The jake-leg episode

While on the topic of alcohol, we also recommend Vice Squad’s Oct. 14 commentary on the Jamaican Ginger paralysis episode of the early 1930s, in which tens of thousands of mostly poor drinkers were afflicted with paralysis (“jake leg”) after consuming a cheap “medicinal” liquor substitute that had been adulterated with an industrial plasticizing chemical for purposes of evading scrutiny by Prohibition enforcers. A recent New Yorker article on the jake-leg episode (Dan Baum, “Jake Leg”, Sept. 15) declares it unfortunate (see final page of story) that this public health catastrophe occurred before the modern liberalization of product liability and class action law, which would presumably have led to a cathartic spasm of litigation. That’s a far from obvious conclusion, however, since even under today’s liberalized rules the only deep-pocketed entity on the scene, the company that made the plasticizing chemical, would not likely be found responsible in court unless someone could show it was aware its product was at risk of being added to the food supply. The more appropriate target for blame — aside from the shady operators who committed the adulteration — is the Prohibitionist regime itself, which ensured that the alcohol trade would fall into unscrupulous hands.

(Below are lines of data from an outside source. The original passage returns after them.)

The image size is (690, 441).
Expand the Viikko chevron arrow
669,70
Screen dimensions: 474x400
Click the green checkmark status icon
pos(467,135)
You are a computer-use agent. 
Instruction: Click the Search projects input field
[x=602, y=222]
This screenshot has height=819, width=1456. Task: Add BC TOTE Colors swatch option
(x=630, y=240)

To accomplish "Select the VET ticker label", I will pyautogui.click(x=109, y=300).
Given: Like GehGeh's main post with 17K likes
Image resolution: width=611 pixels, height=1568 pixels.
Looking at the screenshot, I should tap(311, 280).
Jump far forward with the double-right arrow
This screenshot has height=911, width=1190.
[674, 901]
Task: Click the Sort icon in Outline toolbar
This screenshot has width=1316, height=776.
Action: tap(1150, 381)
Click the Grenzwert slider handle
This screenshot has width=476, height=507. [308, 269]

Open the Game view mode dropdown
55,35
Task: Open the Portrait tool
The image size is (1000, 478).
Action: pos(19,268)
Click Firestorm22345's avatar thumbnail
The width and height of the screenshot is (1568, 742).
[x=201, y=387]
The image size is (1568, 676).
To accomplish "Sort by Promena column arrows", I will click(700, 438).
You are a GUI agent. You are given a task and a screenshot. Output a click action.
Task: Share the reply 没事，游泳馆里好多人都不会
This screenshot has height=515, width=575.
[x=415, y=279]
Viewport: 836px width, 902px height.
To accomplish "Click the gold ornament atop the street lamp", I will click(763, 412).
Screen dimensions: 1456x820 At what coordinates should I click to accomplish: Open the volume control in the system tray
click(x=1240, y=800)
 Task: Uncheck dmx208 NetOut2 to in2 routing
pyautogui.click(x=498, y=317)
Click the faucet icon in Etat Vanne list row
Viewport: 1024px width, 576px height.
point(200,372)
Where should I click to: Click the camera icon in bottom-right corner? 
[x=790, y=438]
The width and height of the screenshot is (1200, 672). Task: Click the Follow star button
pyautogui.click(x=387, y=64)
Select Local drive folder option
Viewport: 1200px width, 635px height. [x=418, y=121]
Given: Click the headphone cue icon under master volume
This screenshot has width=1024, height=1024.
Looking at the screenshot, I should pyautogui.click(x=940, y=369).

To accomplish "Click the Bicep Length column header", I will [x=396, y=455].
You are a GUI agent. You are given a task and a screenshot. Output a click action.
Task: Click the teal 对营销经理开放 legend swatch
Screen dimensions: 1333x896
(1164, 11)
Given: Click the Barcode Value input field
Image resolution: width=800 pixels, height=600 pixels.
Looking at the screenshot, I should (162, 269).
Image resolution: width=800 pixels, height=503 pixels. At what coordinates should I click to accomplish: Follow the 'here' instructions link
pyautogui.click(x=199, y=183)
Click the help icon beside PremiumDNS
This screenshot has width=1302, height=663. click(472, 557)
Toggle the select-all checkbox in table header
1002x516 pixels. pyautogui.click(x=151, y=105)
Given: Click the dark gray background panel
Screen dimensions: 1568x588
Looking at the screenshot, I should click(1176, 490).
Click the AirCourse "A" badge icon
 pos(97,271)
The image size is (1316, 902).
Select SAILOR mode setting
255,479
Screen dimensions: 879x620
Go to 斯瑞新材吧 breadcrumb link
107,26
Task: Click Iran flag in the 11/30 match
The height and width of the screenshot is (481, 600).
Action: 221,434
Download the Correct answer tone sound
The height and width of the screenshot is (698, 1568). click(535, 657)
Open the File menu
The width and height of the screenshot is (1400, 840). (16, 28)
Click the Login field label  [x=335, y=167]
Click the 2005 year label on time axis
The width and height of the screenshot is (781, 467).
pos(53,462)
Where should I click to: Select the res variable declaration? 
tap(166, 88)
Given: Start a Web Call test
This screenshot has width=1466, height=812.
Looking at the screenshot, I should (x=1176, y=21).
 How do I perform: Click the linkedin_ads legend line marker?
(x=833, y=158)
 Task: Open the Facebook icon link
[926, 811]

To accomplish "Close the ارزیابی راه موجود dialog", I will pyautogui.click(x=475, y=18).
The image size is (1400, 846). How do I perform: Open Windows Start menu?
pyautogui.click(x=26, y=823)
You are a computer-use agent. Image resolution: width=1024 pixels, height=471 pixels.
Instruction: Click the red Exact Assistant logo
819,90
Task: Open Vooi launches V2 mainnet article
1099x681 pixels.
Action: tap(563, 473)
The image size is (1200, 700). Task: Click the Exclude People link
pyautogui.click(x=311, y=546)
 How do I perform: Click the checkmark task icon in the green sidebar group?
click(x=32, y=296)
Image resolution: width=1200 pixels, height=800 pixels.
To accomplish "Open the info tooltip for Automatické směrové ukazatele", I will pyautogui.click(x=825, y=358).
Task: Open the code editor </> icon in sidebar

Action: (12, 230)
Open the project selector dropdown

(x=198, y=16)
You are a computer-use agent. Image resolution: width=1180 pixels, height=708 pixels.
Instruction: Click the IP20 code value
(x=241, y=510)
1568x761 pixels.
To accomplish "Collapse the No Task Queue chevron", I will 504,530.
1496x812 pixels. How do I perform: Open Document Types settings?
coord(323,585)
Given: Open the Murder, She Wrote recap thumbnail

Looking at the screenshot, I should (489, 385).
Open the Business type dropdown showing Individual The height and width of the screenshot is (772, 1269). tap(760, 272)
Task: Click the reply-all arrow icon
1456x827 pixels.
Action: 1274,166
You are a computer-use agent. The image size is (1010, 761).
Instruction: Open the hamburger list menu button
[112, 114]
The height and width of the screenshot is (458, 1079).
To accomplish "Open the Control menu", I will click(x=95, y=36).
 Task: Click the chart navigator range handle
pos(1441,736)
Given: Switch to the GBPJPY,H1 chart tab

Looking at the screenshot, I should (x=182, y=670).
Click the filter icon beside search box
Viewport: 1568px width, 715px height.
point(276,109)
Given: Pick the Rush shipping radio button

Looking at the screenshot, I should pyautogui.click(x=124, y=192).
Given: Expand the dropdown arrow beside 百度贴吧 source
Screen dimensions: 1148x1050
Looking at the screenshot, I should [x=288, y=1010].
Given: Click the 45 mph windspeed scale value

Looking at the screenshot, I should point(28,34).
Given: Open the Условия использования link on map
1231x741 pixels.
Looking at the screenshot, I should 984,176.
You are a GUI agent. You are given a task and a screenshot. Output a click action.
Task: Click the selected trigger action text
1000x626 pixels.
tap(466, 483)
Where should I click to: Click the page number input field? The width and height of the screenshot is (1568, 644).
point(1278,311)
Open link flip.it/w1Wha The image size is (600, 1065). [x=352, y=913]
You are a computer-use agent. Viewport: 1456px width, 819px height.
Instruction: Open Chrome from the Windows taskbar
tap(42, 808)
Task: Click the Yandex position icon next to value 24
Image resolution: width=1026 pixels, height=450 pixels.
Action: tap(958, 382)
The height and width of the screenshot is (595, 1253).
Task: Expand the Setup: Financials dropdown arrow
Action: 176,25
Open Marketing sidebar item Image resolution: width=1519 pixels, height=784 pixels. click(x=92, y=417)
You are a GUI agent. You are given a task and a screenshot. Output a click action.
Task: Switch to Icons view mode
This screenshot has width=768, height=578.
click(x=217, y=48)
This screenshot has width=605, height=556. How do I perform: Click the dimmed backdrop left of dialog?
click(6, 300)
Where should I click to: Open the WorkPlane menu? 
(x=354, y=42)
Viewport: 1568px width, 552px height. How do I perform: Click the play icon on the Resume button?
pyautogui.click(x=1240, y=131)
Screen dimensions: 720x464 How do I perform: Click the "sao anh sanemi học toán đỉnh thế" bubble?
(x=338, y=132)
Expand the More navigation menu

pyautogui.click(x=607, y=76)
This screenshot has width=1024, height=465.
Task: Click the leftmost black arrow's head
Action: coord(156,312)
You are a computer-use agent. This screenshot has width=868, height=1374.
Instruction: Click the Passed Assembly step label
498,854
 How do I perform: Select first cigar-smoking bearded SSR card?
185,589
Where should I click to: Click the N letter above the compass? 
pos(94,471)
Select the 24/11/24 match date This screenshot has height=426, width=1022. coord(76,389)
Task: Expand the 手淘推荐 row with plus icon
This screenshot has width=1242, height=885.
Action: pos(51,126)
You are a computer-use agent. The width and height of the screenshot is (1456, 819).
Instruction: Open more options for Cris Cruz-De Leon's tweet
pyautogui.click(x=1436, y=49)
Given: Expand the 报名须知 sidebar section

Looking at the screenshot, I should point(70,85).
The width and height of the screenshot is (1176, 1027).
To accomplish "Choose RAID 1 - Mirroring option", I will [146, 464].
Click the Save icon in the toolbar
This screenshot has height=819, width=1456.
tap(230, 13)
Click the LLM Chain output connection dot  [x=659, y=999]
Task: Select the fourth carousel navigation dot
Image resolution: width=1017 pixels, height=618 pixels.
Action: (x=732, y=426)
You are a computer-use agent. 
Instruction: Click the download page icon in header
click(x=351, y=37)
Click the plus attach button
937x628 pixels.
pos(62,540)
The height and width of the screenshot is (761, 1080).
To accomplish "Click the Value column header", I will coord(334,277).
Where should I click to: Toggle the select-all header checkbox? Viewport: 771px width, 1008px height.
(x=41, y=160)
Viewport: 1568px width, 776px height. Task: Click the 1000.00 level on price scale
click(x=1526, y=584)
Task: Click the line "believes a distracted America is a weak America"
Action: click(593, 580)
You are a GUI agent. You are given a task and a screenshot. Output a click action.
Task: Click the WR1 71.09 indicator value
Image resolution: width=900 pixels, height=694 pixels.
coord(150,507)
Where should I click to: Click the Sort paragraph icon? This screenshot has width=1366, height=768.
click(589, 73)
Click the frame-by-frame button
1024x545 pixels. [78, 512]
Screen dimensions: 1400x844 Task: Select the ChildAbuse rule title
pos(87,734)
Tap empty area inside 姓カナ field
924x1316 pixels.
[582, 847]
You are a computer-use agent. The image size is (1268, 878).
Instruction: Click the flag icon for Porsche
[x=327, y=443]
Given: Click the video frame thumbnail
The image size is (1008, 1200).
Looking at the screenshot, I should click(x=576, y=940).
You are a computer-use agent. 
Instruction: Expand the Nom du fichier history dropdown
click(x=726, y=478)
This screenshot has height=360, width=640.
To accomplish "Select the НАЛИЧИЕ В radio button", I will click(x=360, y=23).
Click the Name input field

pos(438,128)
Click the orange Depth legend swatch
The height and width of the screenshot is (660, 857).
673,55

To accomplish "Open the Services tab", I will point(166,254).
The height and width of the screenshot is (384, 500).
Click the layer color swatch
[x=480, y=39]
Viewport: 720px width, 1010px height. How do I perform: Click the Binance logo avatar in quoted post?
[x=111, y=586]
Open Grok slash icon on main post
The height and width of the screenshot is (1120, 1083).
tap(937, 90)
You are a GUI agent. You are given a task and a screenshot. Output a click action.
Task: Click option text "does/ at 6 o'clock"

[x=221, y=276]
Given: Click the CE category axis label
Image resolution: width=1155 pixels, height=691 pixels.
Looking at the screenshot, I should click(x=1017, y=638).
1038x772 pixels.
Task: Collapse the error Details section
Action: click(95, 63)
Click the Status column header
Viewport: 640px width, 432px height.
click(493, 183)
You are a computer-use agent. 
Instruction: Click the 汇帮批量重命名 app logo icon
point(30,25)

Scotland: “Alcoholics sue booze companies”

“Alcoholics are attempting to make legal history by suing the drinks industry for failing to warn them of the dangers of addiction. Twelve addicts, aged between 18 and 60, claim their lives have been destroyed by the demon drink and that they were not warned of the risks.” Lawyers from the Glasgow firm of Ross Harper “believe they can use the arguments employed in successful prosecutions against huge American tobacco companies in 2000 to win their case” and are applying for officially funded legal aid to help finance a test case. (Glasgow Daily Record, Jul. 21). Liquor companies have been curiously absent from the list of targets of mass litigation campaigns in the U.S.A. in recent years; but see Mar. 22, 2000.